少女はそのじっとりした視線に不快になり、やっぱり待たせれば良かった、と後悔したが、しかし我慢して満面の笑みを浮かべた。


「いえいえ、こちらこそ着替えが遅くて申し訳ありません。

わざわざ袁中軍校尉から面会に来ていただけるとは、光栄ですよ」

「わざとらしい」

袁紹本初は名家らしい端正な顏で冷笑した。

「ところで」

少女を見つめながら、袁中軍校尉は着物にしわがつかないように気を付けながら壁にもたれた。


「キミ、最近私たちの親友を振ったそうじゃないか」


そう言われたとたん、少女の笑顔が固まった。

女官たちは浮いた話を想像してか、目を泳がせつつ作業をする。


「あいつ、かなり参っていたぞ。

その話、ぜひキミから詳しく聞きたいと、ずっーと思っていたのだ。

一体どういう……」


「ありがとう君たち。あとは私一人で着るから、部屋を出ておくれ。すまないね」


 少女は相手の言葉にかぶせるように言うと、女官たちの手から帯を受け取り、そのまま締め始めた。

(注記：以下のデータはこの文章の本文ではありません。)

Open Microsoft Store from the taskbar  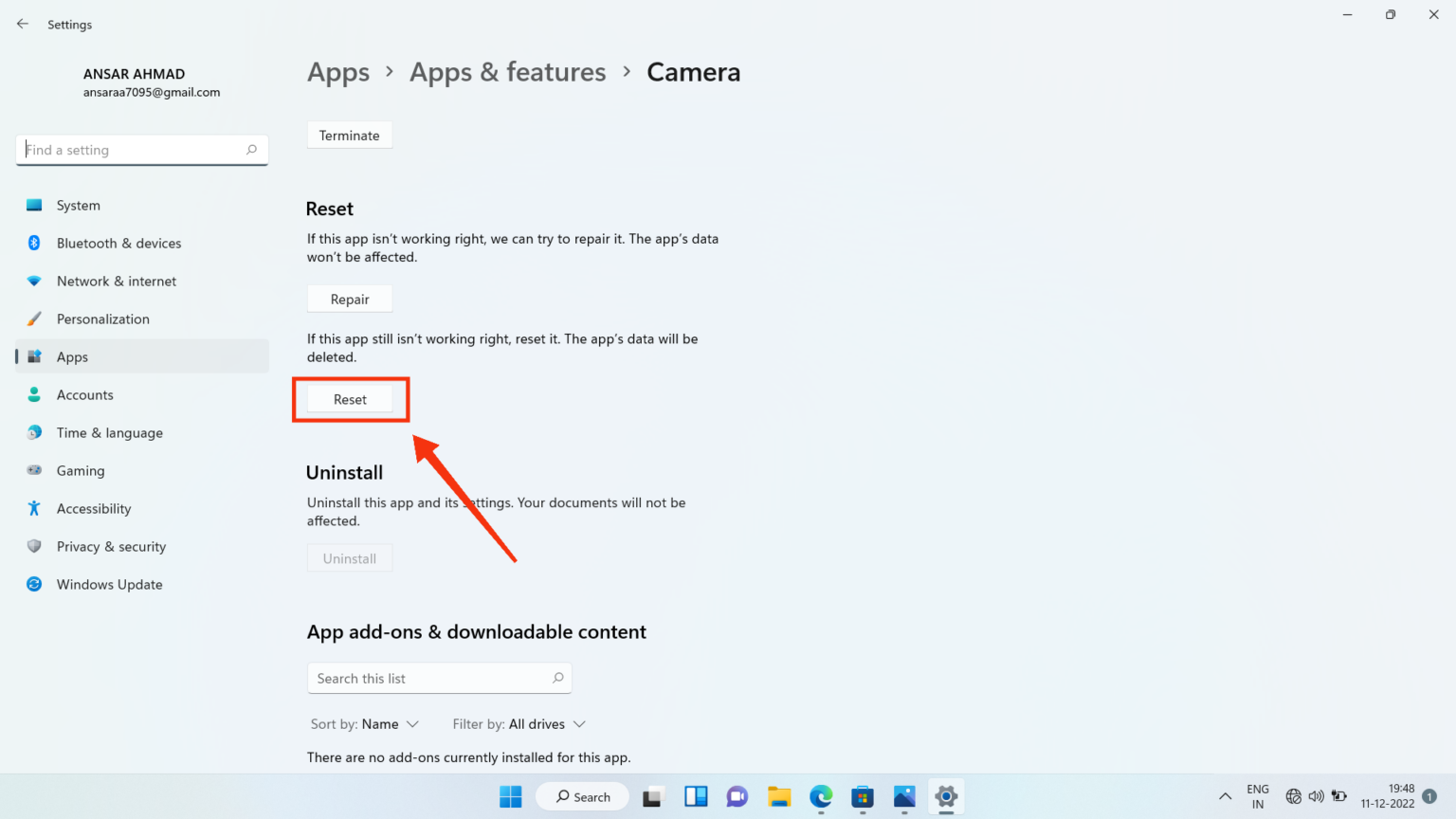pyautogui.click(x=862, y=797)
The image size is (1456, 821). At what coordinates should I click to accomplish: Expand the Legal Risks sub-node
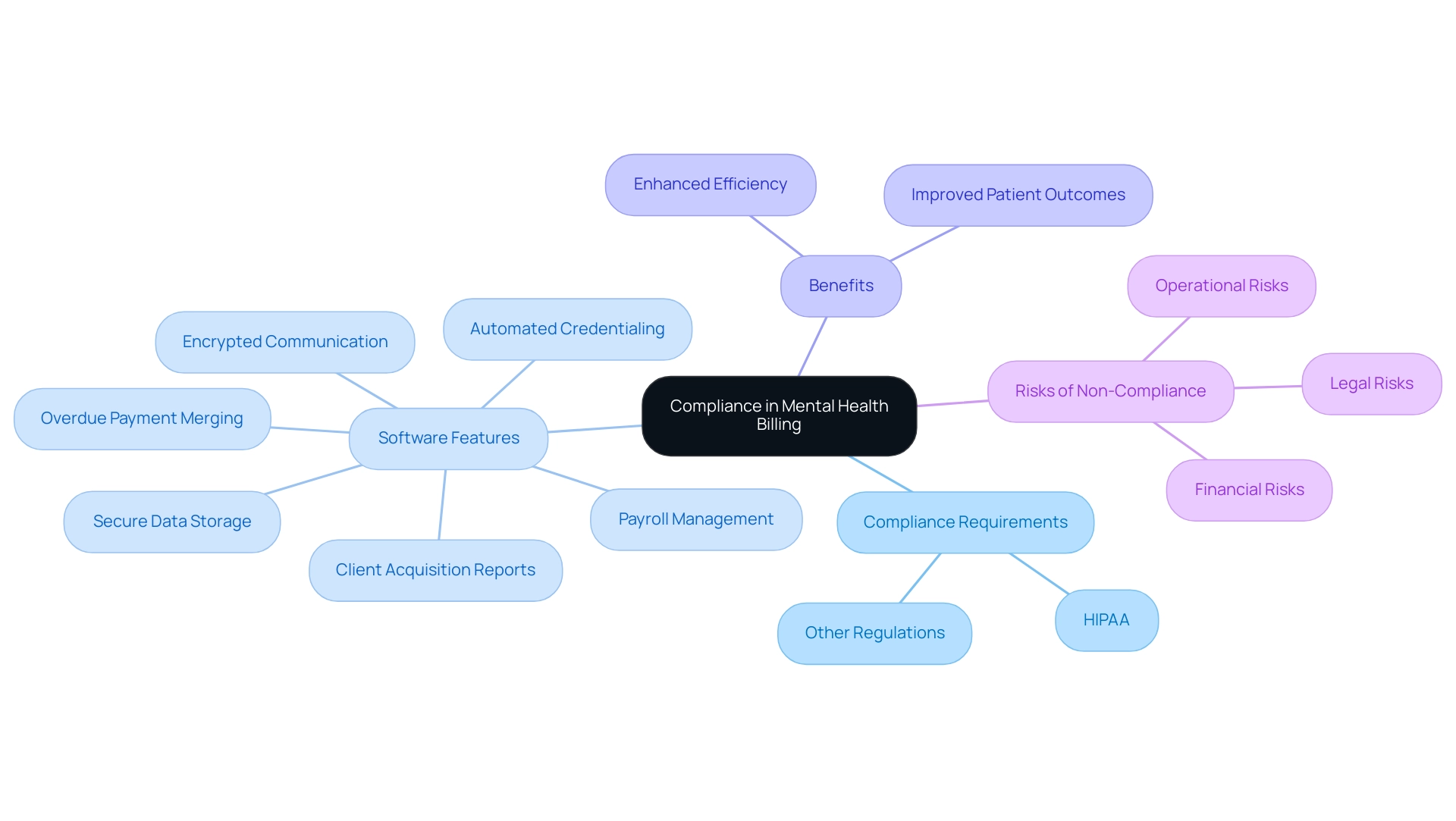1371,384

 袁中軍校尉は、急いで部屋を後にする美しい女官たちを横目で追いつつ言う。


「陛下の前に出るのに、一人で着付けるなんて無謀じゃないか?

正装にシワでも寄ってたら、一大事だぞ。手伝ってやろうか?」


「あいにく、私は毎日自分で着替えておりますので、シワが寄らない着方は心得ているのですよ」


相手は、眉を寄せた。


「私だって、普段着くらいなら一人で着替えられるさ。それに私はあえて、着替えさせてやってるだけだ。

おや。それにしても、女官三人がかりより、キミ一人で着替えた方が早いようじゃないか」


少女はすでに佩玉をつけて、帯刀し、上着を羽織ろうとしていた。


「女官たちは、慎重、丁寧に仕事をしろと言われているから、ゆっくりなのは仕方ないのですよ。

それよりもよくもここで、許攸(きょゆう)の事など、話題にできたものですね」


「おや、子遠(しえん)の事を、許攸と呼ぶとは。

すっかりよそよそしいじゃないか。私たち共通の親友だろう?」


その言葉に、少女は探るように目を細めて口を開いた。